Reproduce exactly, and exclusively, the lines from the line containing "Click the word 'Android'" through the final line of the listing below.

Data supplied →
-- Opening Marker --
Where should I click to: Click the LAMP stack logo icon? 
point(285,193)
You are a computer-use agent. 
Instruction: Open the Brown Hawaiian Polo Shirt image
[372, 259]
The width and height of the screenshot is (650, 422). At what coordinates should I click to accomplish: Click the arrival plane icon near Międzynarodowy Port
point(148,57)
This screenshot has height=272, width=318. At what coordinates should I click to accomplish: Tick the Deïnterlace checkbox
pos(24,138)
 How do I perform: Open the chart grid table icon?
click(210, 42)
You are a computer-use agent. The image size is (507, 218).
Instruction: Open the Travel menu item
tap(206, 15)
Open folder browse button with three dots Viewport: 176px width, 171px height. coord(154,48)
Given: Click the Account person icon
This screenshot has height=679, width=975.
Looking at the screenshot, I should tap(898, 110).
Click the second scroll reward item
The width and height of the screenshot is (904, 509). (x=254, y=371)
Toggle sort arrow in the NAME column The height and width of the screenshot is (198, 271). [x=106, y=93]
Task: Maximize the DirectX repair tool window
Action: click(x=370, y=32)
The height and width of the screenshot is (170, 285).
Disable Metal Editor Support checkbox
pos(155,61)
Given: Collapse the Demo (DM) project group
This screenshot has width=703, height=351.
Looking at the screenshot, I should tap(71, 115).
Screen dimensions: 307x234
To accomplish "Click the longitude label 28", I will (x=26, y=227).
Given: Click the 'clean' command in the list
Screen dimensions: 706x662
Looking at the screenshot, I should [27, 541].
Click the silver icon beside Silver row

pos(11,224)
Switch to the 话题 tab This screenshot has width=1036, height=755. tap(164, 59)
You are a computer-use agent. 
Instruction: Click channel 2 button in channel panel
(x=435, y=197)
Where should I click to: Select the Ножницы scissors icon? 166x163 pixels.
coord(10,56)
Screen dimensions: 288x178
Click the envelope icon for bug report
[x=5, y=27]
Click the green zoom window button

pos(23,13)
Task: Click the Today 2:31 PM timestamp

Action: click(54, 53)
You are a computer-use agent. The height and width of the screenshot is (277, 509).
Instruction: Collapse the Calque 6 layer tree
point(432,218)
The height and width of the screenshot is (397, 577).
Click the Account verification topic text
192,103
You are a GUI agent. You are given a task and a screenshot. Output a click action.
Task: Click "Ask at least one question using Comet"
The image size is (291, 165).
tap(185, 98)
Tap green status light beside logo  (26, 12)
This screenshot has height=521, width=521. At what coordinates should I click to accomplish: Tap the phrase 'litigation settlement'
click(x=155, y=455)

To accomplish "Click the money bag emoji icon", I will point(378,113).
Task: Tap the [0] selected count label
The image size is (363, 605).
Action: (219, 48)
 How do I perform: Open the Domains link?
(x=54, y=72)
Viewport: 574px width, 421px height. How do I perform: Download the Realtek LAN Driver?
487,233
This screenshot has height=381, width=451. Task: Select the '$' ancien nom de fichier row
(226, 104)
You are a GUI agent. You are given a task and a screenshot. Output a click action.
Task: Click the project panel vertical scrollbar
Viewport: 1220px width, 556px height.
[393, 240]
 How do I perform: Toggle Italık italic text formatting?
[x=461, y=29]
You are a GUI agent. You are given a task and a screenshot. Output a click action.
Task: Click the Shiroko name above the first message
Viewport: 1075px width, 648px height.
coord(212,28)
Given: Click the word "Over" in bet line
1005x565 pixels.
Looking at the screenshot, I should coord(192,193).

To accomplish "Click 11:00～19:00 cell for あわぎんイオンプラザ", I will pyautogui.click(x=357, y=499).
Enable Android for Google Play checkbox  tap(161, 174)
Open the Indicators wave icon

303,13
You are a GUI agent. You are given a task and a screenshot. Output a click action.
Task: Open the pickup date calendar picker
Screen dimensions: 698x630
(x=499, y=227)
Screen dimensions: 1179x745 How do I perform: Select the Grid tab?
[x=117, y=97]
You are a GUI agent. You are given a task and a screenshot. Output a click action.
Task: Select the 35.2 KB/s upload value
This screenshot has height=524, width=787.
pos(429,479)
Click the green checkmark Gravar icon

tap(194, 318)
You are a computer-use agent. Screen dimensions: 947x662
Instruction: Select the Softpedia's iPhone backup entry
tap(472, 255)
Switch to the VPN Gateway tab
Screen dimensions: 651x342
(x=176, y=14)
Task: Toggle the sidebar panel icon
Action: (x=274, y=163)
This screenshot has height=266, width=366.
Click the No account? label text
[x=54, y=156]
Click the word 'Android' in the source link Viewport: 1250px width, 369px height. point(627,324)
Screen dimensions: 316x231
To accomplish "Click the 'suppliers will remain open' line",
-- Closing Marker --
Solution →
Click the word 'Android' in the source link Viewport: 1250px width, 369px height. point(627,324)
Screen dimensions: 316x231
To accomplish "Click the 'suppliers will remain open' line",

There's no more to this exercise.